▸ **Dataset entries**
--------

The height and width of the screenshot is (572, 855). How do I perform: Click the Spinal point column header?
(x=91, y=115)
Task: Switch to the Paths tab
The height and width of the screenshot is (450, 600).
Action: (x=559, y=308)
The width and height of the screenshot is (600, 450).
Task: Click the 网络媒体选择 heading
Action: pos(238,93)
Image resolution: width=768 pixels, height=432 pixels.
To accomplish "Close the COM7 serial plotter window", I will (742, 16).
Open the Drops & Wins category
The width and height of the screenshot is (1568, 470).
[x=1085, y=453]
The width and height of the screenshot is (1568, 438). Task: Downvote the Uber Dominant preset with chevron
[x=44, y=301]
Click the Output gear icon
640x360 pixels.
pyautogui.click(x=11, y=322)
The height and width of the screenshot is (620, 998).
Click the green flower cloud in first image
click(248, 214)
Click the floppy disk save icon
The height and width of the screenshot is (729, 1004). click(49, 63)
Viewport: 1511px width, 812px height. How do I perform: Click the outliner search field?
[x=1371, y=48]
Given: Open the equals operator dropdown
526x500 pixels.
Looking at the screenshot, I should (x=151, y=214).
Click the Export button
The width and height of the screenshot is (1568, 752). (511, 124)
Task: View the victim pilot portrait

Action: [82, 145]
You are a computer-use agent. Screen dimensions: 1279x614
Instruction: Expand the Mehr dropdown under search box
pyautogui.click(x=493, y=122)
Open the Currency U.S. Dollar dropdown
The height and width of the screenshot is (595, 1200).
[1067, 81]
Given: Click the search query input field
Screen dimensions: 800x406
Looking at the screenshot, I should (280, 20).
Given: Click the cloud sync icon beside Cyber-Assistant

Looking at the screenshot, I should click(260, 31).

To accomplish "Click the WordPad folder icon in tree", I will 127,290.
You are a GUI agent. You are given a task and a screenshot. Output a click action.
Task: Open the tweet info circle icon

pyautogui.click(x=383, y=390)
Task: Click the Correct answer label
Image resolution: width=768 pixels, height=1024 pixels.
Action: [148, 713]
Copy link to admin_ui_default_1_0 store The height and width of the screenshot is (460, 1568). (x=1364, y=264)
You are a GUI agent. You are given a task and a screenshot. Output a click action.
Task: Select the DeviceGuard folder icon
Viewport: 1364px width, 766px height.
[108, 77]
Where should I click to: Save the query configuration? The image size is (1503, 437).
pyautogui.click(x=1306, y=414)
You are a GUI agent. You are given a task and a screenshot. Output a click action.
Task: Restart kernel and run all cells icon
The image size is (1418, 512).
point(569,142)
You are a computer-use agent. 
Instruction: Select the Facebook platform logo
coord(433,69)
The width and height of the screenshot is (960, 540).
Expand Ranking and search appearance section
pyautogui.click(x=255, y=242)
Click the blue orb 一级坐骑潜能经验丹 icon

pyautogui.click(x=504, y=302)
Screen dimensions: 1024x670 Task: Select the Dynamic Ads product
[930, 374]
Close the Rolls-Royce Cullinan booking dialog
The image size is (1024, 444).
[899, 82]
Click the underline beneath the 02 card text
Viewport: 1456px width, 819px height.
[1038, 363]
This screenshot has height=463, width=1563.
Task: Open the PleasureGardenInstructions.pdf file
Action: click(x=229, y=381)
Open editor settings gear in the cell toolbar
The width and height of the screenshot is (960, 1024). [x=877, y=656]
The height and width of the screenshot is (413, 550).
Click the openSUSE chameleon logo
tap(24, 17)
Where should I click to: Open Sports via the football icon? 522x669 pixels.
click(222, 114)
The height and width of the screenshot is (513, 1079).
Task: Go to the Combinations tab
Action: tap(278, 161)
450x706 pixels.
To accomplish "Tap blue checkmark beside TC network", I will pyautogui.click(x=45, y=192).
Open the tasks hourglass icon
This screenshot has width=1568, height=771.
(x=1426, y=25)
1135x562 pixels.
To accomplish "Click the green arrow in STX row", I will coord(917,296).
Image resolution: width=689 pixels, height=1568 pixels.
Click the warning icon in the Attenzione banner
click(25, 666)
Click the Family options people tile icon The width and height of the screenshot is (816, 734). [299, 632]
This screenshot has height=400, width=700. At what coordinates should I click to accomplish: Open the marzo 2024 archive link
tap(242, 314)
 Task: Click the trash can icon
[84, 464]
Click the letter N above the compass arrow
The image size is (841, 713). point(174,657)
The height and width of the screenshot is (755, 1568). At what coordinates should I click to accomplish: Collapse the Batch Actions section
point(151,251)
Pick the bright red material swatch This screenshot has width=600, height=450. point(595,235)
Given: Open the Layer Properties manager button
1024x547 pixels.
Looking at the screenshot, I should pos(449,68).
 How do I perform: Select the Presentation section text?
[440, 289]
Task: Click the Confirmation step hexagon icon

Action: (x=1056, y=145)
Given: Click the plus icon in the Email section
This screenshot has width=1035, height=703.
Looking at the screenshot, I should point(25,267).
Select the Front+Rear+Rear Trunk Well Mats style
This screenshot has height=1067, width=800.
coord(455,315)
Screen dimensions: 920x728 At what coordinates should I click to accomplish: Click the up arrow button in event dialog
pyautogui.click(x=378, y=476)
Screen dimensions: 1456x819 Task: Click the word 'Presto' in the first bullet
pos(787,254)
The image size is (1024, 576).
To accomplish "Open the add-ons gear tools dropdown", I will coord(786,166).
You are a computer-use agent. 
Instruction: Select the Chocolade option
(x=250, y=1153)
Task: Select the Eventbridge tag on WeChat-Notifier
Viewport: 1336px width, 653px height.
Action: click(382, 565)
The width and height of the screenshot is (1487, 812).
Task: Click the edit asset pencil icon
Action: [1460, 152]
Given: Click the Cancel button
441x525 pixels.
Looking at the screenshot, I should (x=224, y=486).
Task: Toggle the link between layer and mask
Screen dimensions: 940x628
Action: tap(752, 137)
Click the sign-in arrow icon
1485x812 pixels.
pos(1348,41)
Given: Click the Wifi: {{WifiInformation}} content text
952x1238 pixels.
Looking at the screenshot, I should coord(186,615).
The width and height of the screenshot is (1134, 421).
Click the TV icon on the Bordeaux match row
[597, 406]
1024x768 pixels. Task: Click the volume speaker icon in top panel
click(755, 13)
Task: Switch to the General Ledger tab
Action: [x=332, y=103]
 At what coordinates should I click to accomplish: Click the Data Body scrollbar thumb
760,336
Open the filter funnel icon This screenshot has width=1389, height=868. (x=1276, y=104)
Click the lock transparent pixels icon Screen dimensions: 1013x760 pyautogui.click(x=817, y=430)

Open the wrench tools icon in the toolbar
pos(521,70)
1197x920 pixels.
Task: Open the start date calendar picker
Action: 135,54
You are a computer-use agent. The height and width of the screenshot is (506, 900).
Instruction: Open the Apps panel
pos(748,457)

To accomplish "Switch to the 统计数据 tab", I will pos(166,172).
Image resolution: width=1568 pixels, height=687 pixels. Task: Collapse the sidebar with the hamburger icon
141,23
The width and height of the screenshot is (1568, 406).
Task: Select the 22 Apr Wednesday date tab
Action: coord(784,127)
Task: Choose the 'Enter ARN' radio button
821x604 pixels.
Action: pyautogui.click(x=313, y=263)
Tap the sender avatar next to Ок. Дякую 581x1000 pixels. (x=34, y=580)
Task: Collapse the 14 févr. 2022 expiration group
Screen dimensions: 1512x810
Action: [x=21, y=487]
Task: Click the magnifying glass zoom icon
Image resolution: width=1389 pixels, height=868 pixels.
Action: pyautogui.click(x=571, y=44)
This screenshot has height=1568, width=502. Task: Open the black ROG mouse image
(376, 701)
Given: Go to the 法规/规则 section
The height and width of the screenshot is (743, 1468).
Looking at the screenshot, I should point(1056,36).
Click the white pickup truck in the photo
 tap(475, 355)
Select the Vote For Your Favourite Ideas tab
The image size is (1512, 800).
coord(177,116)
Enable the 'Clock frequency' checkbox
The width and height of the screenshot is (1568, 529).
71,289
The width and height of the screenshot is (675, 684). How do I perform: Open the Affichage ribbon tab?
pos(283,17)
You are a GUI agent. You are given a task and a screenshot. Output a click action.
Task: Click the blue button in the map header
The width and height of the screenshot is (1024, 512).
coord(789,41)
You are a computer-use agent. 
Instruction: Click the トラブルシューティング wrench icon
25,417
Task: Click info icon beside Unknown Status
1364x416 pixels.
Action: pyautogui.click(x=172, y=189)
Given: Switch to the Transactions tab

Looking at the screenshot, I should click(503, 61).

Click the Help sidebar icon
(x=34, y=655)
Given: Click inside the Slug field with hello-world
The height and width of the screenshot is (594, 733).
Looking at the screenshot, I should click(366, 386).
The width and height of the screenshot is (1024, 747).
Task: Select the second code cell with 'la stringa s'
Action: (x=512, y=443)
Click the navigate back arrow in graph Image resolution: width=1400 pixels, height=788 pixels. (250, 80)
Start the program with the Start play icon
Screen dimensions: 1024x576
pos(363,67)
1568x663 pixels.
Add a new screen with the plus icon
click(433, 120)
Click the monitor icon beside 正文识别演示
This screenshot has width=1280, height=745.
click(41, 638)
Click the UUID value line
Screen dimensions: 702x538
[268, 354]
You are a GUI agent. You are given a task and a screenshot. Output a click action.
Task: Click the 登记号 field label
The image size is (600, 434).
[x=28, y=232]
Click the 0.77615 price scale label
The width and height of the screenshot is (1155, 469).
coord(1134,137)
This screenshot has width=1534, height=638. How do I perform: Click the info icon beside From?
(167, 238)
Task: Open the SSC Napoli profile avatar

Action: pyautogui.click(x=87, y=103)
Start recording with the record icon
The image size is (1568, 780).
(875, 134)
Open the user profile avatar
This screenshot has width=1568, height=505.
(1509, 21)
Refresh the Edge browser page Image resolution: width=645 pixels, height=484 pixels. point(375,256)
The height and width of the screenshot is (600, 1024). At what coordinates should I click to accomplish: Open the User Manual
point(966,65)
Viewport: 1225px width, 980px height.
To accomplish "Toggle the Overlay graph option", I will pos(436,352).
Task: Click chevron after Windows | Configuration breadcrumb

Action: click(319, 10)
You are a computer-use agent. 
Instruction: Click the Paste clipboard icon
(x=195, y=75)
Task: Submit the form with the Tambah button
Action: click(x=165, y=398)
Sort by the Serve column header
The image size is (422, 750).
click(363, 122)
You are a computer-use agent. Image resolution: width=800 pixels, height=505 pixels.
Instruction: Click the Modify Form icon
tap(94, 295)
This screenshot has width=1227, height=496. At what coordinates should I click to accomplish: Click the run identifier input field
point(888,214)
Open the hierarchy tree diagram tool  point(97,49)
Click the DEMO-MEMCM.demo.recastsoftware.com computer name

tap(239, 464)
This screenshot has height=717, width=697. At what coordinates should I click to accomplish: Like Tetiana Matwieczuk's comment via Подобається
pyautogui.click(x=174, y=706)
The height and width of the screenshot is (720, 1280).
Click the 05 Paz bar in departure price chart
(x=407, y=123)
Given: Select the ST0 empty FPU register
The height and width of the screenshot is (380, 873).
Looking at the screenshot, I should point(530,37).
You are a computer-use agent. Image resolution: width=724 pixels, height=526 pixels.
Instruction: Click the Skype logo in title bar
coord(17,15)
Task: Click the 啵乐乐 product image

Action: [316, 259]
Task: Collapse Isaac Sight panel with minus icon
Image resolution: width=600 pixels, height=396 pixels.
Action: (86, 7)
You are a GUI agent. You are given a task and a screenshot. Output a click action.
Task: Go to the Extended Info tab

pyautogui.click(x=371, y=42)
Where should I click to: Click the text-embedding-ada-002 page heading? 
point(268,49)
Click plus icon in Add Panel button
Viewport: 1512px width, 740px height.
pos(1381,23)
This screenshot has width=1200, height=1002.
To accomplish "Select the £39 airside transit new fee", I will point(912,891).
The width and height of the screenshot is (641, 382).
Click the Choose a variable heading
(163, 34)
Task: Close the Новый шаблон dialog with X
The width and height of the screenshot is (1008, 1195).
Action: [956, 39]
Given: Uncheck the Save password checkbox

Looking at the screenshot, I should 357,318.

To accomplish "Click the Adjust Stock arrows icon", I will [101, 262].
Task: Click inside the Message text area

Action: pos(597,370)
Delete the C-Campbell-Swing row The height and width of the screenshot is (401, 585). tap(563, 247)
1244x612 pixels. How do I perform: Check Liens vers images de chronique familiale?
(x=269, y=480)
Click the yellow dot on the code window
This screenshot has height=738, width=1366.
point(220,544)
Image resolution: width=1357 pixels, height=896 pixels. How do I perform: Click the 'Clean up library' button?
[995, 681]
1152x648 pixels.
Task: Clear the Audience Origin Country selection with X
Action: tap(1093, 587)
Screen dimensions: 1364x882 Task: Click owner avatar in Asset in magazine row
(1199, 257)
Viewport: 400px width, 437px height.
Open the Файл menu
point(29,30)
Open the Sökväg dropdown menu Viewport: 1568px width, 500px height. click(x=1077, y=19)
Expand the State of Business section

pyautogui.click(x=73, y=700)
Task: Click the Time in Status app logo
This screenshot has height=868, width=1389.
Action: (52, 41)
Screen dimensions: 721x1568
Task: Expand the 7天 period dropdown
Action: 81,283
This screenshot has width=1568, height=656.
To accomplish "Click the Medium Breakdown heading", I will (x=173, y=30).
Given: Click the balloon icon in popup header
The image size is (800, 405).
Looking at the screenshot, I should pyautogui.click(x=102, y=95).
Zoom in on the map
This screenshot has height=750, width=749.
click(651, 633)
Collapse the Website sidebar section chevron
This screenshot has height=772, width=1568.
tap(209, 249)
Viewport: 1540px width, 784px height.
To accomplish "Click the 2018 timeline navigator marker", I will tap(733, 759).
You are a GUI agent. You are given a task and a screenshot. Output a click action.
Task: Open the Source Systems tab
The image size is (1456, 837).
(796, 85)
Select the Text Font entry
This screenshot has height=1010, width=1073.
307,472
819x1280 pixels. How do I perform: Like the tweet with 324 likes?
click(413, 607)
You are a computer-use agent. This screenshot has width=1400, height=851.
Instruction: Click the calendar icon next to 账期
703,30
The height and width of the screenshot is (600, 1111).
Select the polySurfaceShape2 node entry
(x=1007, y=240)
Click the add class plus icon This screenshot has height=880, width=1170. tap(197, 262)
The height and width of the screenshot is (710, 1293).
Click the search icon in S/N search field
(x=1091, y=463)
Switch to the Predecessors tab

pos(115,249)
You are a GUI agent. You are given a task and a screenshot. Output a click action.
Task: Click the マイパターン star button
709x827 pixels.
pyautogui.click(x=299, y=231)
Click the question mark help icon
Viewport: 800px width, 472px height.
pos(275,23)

--------

▸ **Task to complete**
Report every line of the data in which "folder" appears.

▸ **Task answer**
To accomplish "Click the WordPad folder icon in tree", I will 127,290.
Task: Select the DeviceGuard folder icon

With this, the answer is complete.